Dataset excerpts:
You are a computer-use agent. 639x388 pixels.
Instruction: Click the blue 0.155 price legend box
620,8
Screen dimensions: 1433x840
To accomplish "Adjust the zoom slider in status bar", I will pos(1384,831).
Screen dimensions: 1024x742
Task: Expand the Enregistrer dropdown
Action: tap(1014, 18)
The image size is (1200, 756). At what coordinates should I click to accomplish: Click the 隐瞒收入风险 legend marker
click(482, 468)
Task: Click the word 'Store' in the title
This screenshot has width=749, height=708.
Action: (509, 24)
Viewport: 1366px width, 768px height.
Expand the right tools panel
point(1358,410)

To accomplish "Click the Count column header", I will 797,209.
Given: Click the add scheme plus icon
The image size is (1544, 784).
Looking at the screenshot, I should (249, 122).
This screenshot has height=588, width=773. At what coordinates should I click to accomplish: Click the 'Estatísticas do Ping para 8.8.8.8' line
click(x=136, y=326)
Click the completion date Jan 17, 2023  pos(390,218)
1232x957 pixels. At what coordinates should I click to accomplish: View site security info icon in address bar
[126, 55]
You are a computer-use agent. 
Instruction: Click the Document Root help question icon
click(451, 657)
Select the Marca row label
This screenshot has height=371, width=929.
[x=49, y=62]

Work required: Filter the entries above down to the lines containing the word "agent".

Task result:
You are a computer-use agent. 639x388 pixels.
You are a computer-use agent. 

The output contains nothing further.